Prime residential market in London sees rise in sales and viewings, prices still down
Viewings and sales in prime central London’s residential property market are rising, despite the continued political uncertainty surrounding Brexit, according to the latest industry analysis.
Real estate firm Knight Frank’s latest index report reveals that the number of viewings over the summer hit a five year high, with 16% more viewings over July and August than the same period last year.
It also shows that the ratio of new prospective buyers to new property listings climbed to 11.4 in August across prime central and prime outer London, the highest level experienced in more than 10 years.
Meanwhile, in the six months to August, Knight Frank carried out 13% more transactions than the same period last year, the highest experienced over the equivalent period since 2014.
The index data shows that in the prime central London market prices fell by 0.1% month on month, were down by 0.4% quarter on quarter and are still 3.9% below where they were a year ago.
In the prime outer London market, prices fell by 0.2% on a monthly basis, were down by 0.6% quarter on quarter and down by 3.5% year on year.

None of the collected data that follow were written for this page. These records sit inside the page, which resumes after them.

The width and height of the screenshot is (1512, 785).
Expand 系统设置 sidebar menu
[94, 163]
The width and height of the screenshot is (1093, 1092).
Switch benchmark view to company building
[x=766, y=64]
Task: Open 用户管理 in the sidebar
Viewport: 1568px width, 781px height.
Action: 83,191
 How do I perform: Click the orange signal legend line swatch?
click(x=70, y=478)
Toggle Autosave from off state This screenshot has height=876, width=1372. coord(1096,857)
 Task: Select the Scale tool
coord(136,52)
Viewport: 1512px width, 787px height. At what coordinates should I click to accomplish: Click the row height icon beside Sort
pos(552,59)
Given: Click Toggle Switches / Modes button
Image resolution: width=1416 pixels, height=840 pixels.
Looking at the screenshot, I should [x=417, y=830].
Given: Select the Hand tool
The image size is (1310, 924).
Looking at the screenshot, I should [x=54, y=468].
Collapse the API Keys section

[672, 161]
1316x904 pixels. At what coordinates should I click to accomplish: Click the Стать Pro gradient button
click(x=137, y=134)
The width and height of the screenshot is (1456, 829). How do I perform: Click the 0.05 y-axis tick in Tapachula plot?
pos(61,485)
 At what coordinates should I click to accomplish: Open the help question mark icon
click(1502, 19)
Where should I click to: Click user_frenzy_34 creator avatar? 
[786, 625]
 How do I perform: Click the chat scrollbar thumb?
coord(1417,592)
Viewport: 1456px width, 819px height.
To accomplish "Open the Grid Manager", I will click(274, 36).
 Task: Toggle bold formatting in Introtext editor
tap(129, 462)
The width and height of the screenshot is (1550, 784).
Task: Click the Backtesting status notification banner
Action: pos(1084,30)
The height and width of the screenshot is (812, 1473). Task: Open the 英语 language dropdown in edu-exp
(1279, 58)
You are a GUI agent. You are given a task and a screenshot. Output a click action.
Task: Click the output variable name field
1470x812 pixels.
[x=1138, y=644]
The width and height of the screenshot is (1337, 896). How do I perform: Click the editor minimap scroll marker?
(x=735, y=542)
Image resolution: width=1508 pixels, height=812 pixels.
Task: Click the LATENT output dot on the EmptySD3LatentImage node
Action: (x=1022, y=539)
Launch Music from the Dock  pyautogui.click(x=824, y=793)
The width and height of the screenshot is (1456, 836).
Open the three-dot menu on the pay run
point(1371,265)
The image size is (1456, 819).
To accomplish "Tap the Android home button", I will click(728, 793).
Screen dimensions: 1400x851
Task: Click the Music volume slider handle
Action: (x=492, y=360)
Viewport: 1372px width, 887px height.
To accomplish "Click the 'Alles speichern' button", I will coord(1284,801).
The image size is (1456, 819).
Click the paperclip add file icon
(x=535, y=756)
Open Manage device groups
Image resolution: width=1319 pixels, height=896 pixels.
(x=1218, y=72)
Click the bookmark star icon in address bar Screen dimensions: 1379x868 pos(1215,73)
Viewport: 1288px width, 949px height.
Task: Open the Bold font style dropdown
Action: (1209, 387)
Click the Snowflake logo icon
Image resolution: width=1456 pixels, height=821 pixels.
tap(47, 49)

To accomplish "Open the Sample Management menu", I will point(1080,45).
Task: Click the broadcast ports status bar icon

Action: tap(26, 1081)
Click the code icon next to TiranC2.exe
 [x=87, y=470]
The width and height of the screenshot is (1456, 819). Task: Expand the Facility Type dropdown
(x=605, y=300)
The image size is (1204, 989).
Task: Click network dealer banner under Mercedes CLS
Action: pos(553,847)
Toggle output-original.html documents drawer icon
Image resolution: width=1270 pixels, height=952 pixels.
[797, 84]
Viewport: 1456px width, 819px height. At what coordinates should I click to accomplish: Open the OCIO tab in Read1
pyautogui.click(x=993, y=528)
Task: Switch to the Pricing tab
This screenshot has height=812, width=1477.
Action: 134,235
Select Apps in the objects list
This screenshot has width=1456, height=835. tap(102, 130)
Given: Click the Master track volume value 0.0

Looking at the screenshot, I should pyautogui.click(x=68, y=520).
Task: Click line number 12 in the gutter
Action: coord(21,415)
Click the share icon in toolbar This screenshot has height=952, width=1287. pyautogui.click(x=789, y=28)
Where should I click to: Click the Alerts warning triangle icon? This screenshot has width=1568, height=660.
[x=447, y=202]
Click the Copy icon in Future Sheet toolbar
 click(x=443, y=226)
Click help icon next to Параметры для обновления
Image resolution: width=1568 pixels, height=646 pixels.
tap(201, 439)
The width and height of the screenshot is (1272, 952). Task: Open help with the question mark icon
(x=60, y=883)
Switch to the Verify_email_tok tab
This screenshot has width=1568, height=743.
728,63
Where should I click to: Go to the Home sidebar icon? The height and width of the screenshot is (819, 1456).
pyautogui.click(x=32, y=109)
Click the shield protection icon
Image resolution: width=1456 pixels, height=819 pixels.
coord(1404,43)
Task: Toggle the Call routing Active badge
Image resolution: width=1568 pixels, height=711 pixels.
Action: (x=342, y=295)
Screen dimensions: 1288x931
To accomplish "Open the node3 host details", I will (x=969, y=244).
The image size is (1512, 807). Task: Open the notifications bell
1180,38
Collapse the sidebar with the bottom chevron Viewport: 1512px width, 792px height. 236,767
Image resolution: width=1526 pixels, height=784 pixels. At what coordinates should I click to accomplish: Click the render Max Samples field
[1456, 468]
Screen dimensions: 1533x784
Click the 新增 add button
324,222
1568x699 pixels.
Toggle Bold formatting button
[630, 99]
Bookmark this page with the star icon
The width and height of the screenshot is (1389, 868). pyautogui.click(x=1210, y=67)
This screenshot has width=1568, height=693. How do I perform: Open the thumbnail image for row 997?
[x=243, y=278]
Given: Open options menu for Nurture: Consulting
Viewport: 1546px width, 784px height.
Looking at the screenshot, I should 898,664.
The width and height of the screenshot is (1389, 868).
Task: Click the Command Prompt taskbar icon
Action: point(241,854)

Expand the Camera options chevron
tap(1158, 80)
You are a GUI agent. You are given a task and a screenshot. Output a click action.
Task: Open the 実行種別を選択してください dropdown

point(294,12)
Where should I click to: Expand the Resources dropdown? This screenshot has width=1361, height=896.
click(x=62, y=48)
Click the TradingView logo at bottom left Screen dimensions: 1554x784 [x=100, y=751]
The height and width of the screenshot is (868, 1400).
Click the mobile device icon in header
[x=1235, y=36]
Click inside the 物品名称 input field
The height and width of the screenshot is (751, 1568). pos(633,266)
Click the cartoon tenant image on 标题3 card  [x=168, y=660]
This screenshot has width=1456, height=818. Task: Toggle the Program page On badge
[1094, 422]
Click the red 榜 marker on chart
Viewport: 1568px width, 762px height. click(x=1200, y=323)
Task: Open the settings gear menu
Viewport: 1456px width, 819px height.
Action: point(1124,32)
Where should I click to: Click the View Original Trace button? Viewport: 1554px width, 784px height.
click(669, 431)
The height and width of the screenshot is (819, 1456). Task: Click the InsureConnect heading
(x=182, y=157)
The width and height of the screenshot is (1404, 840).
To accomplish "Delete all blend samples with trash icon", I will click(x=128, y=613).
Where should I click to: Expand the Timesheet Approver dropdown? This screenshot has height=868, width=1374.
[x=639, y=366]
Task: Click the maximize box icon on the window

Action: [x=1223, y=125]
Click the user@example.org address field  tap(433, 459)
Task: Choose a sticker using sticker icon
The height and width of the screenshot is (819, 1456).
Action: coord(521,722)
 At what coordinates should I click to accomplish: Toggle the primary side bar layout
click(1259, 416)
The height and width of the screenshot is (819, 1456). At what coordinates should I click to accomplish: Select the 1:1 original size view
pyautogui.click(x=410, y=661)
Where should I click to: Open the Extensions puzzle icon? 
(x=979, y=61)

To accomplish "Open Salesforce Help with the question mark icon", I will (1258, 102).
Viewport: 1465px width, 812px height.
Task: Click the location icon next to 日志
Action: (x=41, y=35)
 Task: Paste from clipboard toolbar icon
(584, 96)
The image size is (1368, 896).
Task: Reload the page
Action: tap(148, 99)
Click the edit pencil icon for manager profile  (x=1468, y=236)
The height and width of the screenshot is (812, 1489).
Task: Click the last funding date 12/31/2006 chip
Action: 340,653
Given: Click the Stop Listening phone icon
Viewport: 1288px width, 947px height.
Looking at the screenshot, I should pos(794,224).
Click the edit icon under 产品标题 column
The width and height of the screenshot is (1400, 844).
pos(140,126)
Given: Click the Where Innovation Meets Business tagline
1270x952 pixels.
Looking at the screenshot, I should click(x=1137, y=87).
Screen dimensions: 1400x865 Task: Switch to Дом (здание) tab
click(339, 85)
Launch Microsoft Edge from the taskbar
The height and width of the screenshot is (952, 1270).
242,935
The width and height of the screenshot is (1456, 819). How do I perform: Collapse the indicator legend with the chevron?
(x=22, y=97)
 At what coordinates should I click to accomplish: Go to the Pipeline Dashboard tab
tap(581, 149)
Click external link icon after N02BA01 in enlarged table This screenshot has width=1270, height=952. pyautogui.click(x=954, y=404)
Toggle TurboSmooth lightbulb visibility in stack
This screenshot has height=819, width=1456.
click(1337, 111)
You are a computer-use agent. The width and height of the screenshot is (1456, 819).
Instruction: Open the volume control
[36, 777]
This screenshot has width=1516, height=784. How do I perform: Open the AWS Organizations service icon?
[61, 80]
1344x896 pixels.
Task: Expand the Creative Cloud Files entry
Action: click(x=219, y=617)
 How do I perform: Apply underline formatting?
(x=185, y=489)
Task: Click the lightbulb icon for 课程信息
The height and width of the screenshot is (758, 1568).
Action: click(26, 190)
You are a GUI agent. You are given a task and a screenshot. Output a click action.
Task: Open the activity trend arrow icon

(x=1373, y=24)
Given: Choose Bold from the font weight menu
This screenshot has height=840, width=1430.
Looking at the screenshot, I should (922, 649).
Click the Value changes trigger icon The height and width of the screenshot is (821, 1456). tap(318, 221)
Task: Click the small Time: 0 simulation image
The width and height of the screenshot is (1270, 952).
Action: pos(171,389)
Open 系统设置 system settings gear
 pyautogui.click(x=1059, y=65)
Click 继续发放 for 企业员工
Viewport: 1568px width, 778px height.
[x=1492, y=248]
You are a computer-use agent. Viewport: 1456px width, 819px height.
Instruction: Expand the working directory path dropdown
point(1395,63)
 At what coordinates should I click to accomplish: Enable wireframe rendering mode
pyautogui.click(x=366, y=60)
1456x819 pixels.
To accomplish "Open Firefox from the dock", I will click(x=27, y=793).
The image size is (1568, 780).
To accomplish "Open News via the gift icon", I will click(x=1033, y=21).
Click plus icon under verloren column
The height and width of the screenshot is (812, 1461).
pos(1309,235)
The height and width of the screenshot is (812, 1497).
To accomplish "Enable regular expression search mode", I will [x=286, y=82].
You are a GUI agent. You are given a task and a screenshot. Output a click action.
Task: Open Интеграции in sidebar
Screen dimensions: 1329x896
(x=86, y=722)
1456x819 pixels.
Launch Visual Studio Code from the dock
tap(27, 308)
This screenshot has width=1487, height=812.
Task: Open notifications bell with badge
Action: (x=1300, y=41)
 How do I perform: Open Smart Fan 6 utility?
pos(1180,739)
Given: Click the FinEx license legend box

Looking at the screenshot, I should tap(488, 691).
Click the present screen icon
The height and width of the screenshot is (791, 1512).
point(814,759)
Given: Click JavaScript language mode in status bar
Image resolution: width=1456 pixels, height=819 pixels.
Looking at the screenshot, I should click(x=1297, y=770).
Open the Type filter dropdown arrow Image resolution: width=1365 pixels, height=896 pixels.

The report says that the rise in viewings was probably due to buyers responding to price adjustments and, in the case of overseas buyers, the weakness of the pound.
It adds that record- ow interest rates have helped to underpin market liquidity and mean that a growing number of buyers are fixing for longer-periods of time. Some 96% of all mortgages issued in July were fixed-rate, with the percentage of five year fixed rate mortgages climbing to 47%, which compared to 27% in the same month two years ago.